HEALTH CARE ACCESS
Even though Panama is a country with a lot of economic growth, this growth does not apply equally to all Panamanians, especially those in rural areas. This results in stark inequality when it comes to healthcare access. The Panamanian Ministry of Health (MINSA) provides two different types of health facilities throughout rural Panama: Centros de Salud and Puestos de Salud. Centros are the larger of the two, often found in municipalities, and typically have at least one physician on staff at all times with nurses and potentially a dentist. Puestos are found sporadically in rural communities and generally have a single nurse available.
Even with this coverage, the Centros frequently lack a full pharmacy and the staff capacity to see every patient each day. After walking long distances or paying for a bus, rural visitors to the Centros can expect long wait times given the limited staff and resources to meet the demand from all neighbouring communities. The physician density in Panama remains at around 630 people for every doctor. According to the World Health Organization, there should be a maximum of 435 people per physician to qualify a country as having adequate access to medical attention.

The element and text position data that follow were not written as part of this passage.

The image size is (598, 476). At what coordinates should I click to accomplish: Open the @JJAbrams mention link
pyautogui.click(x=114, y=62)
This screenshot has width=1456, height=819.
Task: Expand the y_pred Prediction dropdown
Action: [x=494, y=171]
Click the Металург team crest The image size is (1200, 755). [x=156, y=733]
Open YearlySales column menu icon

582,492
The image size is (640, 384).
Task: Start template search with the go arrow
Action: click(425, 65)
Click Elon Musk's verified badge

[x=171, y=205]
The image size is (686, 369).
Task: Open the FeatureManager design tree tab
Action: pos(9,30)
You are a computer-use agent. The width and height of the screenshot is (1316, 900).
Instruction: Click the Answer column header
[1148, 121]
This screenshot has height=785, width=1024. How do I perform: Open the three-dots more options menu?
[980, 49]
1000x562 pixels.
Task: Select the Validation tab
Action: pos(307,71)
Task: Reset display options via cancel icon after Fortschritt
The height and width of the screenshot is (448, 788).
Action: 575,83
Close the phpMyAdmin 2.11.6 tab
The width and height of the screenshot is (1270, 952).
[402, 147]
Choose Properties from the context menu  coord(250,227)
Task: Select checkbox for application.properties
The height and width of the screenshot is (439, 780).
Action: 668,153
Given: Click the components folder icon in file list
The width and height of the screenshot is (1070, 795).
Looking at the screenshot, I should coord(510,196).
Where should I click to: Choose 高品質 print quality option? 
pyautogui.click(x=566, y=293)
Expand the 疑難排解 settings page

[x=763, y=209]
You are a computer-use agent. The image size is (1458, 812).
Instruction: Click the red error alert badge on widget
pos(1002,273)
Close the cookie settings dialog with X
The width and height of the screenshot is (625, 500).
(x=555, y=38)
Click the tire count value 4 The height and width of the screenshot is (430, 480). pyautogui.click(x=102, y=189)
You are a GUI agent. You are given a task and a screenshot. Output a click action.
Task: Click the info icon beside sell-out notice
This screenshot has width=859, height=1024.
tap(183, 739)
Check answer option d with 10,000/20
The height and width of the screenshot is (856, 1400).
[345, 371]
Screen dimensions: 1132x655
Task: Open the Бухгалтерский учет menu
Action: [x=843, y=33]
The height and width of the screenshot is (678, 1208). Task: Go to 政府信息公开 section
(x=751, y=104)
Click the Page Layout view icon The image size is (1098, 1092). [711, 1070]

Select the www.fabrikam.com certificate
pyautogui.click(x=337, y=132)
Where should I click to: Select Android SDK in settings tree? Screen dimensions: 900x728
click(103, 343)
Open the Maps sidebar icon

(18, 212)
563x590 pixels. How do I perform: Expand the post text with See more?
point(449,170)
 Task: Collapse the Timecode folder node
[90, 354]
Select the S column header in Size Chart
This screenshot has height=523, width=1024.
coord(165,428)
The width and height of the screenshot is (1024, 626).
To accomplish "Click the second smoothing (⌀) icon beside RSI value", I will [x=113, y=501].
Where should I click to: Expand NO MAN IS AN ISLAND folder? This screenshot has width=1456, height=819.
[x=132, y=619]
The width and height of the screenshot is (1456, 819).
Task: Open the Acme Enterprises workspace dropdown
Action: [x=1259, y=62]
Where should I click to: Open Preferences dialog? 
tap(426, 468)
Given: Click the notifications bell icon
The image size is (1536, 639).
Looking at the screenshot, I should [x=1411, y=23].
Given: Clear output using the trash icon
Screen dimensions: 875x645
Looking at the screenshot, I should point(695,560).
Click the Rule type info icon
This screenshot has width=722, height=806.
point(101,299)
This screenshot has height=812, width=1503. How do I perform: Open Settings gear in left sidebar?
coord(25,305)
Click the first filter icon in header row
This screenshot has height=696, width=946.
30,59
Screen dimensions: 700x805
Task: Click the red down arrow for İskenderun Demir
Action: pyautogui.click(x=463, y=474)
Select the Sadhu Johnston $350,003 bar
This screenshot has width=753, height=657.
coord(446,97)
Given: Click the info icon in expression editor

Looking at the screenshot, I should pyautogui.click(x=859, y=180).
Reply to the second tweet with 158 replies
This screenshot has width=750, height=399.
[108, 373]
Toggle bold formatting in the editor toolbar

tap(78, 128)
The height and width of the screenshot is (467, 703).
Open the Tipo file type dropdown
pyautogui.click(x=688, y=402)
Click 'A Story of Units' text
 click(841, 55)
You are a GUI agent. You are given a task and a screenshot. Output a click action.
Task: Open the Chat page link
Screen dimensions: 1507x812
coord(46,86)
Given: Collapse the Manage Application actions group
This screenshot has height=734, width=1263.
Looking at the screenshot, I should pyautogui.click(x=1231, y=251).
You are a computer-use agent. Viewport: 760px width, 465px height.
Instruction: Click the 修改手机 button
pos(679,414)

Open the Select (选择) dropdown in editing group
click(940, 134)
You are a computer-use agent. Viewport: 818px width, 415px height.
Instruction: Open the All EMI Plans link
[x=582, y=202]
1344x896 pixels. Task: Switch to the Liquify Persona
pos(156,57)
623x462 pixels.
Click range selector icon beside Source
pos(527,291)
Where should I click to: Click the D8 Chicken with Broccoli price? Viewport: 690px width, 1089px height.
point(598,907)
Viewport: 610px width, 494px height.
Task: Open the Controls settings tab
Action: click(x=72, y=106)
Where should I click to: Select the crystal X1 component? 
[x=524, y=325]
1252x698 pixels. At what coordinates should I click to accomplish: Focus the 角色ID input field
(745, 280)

Marraganti doesn’t have a health centre in the community that provides members with access to medical aid in case they need it nor does it have a health post to attend to the community members in case of an emergency. They have to commute to the nearest community, Bajo Chiquito, which has a health centre equipped with the primary and most important elements to attend to the community members, it also has a nurse and a doctor on call. Community members in Marraganti expressed that the top 3 most prevalent illnesses are the common cold, malaria, headaches, fever, and vomiting.